«Não pode haver uma “1.ª divisão de línguas” europeias sem o português, a terceira língua europeia global», escreve o deputado do CDS José Ribeiro e Castro, em artigo publicado no semanário Expresso de 19/02/2011, a propósito da imposição, apenas, do inglês, do francês e do alemão no regime europeu das patentes.
(…) Avançou, em Bruxelas e Estrasburgo, a manobra da cooperação reforçada nas patentes, que privilegia inglês, francês e alemão e fere interesses específicos da economia portuguesa. Com o furtivo agenciamento do Governo Sócrates, que fugiu à Assembleia da República, e a conivência de PS e PSD (à excepção de Graça Carvalho e Carlos Coelho), foram demolidos interesses fundamentais e direitos da política linguística portuguesa. Nota alta só para CDS e PCP. Mas ficou tudo muito difícil.
Tenhamos presentes dez linhas elementares:
1.º Portugal não tem qualquer interesse e deve opor-se firmemente, na Europa, a regimes linguísticos que excluam e discriminem a língua portuguesa.
2.º Portugal não guarda só o interesse de uma língua igual à doutro Estado-membro. Portugal defende o interesse especial de uma língua europeia global, falada internacionalmente, o que apenas sucede com algumas línguas europeias de que o português é a terceira — o português, língua da Europa.
3.º Tudo o que diminua o estatuto europeu da nossa língua enfraquece-a como língua global e fragiliza o seu peso e percepção, na Europa e no mundo. Língua europeia global que se deixe desvalorizar na Europa corre o risco de também perder préstimo no resto do mundo.
4.º Portugal pode talvez transigir, pontualmente, nalguma área específica, em aceitar uma língua veicular contemporânea — o inglês — que a todos uniformemente se aplique. Mas os interesses da língua portuguesa são irremediavelmente afectados, se Portugal for consentindo na instalação na Europa de uma “1.ª divisão de línguas” de que o português esteja excluído. Não pode haver uma “1.ª divisão de línguas” europeias sem o português, a terceira língua europeia global.

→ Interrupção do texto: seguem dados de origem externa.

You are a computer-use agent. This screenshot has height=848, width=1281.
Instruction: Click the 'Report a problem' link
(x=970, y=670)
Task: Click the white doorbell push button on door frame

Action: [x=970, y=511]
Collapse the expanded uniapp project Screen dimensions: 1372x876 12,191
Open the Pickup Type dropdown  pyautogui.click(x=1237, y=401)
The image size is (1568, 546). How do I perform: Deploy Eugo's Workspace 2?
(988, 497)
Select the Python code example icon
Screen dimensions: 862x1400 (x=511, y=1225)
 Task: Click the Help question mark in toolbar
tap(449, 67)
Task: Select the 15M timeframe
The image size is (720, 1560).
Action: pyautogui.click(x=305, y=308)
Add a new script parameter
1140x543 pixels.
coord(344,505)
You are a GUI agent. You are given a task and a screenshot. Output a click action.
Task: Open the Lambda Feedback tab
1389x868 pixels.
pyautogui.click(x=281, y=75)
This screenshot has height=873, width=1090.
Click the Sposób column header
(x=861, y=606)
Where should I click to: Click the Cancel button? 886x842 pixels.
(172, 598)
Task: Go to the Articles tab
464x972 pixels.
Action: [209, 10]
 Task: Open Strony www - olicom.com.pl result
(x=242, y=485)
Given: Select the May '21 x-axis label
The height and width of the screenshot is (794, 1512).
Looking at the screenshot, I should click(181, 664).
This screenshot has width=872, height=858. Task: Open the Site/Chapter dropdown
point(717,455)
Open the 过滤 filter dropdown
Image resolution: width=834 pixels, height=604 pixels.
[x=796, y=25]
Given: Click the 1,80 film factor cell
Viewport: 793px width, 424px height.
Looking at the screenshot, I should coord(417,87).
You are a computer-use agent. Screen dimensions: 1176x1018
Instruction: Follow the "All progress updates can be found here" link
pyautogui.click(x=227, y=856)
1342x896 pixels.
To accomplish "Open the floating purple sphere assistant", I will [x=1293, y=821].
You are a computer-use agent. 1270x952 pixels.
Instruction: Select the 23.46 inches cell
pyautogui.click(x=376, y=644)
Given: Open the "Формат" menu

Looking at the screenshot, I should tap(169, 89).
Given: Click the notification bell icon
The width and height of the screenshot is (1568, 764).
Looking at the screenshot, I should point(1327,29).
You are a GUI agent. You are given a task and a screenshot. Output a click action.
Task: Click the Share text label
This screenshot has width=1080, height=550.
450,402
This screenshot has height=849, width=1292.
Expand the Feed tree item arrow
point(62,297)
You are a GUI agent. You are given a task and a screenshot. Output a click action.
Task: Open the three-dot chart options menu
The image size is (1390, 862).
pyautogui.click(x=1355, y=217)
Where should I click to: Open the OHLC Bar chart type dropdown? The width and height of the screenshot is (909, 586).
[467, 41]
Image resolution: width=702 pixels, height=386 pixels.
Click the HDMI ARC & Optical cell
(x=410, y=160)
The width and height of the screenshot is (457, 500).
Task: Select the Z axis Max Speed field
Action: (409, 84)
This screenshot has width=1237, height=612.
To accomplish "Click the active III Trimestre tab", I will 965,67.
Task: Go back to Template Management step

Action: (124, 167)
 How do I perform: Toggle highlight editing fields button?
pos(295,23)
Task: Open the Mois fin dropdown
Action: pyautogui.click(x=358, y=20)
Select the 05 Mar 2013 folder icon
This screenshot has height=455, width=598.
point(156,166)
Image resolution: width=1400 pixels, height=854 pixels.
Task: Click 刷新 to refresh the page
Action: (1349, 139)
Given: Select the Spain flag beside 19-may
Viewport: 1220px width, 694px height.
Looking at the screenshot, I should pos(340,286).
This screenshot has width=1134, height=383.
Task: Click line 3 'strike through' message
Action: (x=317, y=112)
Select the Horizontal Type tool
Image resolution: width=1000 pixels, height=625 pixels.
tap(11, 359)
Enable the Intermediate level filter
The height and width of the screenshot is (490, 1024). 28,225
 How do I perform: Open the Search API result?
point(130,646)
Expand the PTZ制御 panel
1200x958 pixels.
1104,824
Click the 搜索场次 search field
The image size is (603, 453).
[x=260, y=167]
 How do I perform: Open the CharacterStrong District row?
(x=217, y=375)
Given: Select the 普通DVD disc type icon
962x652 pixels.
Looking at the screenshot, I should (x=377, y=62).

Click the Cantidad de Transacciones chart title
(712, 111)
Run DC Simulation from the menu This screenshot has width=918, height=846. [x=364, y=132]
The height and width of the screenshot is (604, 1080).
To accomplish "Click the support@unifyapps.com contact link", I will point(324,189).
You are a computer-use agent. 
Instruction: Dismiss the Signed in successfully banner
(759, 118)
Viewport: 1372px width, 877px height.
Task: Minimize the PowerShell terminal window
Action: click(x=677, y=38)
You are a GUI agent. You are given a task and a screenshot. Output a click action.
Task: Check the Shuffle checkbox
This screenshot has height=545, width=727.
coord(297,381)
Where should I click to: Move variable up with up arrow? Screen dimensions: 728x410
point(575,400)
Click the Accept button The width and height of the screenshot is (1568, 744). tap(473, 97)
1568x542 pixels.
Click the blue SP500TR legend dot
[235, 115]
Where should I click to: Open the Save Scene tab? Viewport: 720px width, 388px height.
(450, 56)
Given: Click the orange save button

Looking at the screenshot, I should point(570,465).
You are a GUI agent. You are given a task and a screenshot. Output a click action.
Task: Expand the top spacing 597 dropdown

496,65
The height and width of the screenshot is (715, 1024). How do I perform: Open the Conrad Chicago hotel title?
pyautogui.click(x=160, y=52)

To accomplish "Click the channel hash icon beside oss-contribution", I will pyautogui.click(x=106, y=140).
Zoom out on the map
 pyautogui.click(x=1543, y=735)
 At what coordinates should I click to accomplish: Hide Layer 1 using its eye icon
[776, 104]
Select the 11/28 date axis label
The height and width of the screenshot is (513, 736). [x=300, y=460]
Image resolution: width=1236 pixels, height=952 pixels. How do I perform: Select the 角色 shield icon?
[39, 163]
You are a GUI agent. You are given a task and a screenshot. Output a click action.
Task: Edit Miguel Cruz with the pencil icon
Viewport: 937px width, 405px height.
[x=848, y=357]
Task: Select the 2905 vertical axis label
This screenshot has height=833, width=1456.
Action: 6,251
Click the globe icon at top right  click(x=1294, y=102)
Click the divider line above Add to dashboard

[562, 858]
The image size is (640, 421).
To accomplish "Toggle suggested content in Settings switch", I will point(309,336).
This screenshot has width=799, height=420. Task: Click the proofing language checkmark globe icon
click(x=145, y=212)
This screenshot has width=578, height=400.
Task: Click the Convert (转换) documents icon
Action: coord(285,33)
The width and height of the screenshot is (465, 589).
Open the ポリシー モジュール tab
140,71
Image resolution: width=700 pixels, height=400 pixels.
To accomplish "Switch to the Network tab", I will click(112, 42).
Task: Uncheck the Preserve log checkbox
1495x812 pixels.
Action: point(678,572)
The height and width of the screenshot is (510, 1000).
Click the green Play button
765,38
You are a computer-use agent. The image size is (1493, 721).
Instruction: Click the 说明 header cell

5.º Portugal deve opor-se tenazmente à formação, dentro da UE, de espaços linguísticos regionais, ancorados na selecção de algumas línguas com discriminação do português.
6.º O peso e a projecção internacionais do português, à escala global, são pares do espanhol e do francês. Portugal não pode consentir na UE a sedimentação de um estatuto para a língua portuguesa que não seja paritário com as línguas espanhola e francesa.
7.º No espaço da lusofonia, Portugal é aquele país lusófono que tem a responsabilidade de, na União Europeia, defender e afirmar o estatuto da língua comum. Qualquer fracasso consentido por Portugal na Europa é dano infligido a toda a lusofonia.
8.º No domínio da propriedade industrial, apesar da aparente aridez burocrática, a tradução para português das patentes ocupa lugar de relevo na modernização e actualidade da língua portuguesa como língua de ciência e tecnologia. Permite ao português acompanhar a inovação científica e tecnológica, fortalecendo-se como língua viva e completa. A exclusão do português no regime europeu das patentes, incluindo para vigorarem em Portugal, golpeia um dos veículos mais acessíveis para rodagem, enriquecimento e actualização da nossa língua neste domínios técnicos. Este dano não afecta apenas Portugal, mas fere a lusofonia na região mundial de mais elevado dinamismo económico e de inovação: o continente europeu.
9.º A cedência a impérios linguísticos europeus no regime de patentes, desgradua o português de modo sintomático e baixa-o de divisão no quadro da concorrência linguística, com muito más consequências em extensão imprevisível. Essa cedência representa para a política linguística nacional uma deplorável abdicação crucial.
10.º Quem se rende à ideia parola e menor de que “moderno” e “cosmopolita” são o inglês, o francês ou (pasme-se!) o alemão não entende de todo o estatuto internacional do português. E despreza que o cosmopolitismo moderno é também em português.
Concorrência, competitividade e inovação jogam-se também aqui. E ganham-se ou… perde-se. Não foi o último acto. Mas foi uma machadada brutal. Uma semana negra. De traição e de abandono.